* **What you are asked to do**: Resize the lines of the material starting with the line containing "Task: Expand the 控制面板设置 tree node" and going on through the end of the material, both ends included. Write out all of those lines again, requests included, with every coordinate in the answers multiplied by 1.6 and rounded to a whole number, halves rounded up.

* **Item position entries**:

☆ ☆ ☆

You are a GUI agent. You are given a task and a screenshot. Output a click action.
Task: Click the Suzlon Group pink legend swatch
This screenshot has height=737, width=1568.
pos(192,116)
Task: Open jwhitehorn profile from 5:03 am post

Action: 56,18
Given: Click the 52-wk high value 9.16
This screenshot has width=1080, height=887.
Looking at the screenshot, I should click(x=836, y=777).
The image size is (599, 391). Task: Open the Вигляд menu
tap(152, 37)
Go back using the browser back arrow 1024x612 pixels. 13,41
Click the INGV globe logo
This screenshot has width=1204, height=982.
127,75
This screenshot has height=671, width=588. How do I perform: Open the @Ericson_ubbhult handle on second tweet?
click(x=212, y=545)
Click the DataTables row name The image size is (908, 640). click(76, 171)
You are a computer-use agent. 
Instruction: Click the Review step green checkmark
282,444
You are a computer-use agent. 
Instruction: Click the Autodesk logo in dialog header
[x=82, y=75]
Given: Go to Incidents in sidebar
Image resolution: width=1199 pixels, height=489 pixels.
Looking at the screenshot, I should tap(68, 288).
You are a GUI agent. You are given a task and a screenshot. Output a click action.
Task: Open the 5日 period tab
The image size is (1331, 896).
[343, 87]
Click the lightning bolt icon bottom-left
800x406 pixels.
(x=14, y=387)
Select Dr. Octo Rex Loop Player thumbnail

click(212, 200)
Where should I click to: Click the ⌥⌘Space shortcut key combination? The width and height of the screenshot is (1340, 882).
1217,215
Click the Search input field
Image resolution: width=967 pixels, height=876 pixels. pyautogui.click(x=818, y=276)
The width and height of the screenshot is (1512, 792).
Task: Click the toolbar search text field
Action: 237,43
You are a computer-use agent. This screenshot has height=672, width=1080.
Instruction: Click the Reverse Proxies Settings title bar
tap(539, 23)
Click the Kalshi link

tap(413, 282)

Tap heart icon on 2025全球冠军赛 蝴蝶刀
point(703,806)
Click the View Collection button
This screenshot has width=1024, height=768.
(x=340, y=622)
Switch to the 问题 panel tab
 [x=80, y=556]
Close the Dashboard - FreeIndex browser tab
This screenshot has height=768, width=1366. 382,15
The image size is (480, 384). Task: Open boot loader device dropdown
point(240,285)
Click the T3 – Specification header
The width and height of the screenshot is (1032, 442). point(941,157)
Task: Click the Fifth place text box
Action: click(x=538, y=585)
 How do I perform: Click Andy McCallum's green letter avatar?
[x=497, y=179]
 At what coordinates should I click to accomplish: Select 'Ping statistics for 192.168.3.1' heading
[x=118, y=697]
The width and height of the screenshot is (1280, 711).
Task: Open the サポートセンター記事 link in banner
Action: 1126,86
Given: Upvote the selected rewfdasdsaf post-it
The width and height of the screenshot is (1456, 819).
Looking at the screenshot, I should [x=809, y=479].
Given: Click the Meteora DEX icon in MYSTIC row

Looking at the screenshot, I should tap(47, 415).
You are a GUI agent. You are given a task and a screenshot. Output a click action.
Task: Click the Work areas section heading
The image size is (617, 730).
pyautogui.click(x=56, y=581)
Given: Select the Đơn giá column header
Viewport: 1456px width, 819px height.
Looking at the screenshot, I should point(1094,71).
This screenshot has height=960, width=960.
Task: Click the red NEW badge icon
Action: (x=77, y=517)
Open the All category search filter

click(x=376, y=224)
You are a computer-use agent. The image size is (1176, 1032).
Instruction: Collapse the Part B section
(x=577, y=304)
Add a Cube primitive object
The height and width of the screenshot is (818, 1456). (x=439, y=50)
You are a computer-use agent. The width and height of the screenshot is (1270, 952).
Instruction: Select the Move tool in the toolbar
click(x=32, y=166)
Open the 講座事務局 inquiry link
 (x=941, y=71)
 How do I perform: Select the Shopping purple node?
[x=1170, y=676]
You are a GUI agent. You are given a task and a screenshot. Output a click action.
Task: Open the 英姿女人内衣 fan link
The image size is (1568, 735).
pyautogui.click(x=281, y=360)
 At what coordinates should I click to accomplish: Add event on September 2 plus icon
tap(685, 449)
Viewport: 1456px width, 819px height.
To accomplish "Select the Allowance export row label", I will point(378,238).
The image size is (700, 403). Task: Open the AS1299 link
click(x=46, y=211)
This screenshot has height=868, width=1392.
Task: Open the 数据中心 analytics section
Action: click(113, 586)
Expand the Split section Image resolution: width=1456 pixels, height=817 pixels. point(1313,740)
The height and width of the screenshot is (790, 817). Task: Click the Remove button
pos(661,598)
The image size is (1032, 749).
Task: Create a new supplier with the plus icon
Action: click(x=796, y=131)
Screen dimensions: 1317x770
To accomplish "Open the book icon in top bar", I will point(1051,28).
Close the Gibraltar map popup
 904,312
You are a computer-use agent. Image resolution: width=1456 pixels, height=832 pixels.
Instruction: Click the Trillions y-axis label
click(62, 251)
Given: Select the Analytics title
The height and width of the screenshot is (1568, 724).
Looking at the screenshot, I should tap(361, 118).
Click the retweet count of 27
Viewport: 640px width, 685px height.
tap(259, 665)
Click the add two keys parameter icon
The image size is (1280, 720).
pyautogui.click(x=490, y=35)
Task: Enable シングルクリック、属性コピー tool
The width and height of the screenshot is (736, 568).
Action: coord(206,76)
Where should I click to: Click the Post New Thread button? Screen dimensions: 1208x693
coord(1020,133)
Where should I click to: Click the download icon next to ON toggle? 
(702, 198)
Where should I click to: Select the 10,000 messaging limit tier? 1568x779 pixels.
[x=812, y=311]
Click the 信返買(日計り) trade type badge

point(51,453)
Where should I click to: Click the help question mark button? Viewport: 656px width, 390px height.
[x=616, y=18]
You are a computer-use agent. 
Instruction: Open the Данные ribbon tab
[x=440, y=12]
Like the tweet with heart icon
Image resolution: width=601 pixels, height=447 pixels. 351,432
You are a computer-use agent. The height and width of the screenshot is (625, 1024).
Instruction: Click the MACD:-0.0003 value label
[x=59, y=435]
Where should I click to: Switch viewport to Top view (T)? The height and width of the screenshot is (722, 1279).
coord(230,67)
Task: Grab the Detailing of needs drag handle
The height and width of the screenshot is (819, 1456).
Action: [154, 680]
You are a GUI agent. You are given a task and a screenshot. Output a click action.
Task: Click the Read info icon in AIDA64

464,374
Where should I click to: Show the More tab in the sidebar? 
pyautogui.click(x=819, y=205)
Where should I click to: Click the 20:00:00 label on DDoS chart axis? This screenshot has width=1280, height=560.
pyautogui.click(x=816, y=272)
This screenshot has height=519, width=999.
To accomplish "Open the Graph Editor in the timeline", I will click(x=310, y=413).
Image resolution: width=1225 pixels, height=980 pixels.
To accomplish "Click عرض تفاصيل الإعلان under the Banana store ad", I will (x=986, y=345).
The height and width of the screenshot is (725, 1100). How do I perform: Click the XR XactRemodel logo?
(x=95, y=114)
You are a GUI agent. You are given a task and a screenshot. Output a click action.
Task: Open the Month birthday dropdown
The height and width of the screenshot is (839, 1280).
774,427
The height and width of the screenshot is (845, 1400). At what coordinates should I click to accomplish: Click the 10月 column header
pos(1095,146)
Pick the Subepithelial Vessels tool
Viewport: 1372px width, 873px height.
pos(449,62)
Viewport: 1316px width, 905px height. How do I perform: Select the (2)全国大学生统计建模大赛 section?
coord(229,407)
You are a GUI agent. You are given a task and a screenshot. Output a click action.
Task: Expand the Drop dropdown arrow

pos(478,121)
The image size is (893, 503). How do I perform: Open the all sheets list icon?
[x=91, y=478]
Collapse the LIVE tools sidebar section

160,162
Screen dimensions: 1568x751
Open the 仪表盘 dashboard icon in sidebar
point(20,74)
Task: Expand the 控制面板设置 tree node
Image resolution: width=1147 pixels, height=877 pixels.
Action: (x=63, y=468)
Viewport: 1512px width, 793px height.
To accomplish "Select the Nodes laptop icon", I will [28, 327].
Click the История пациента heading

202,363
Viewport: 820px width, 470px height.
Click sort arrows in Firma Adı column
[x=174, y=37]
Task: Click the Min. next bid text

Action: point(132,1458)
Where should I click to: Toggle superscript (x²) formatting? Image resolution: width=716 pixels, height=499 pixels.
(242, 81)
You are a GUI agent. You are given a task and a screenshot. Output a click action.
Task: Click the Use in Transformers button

☆ ☆ ☆

* **Response**:
Task: Expand the 控制面板设置 tree node
Image resolution: width=1147 pixels, height=877 pixels.
Action: (x=101, y=749)
Viewport: 1512px width, 793px height.
To accomplish "Select the Nodes laptop icon", I will [45, 523].
Click the История пациента heading

323,581
Viewport: 820px width, 470px height.
Click sort arrows in Firma Adı column
[x=278, y=59]
Task: Click the Min. next bid text

Action: point(211,2333)
Where should I click to: Toggle superscript (x²) formatting? Image resolution: width=716 pixels, height=499 pixels.
(387, 130)
You are a GUI agent. You are given a task and a screenshot. Output a click action.
Task: Click the Use in Transformers button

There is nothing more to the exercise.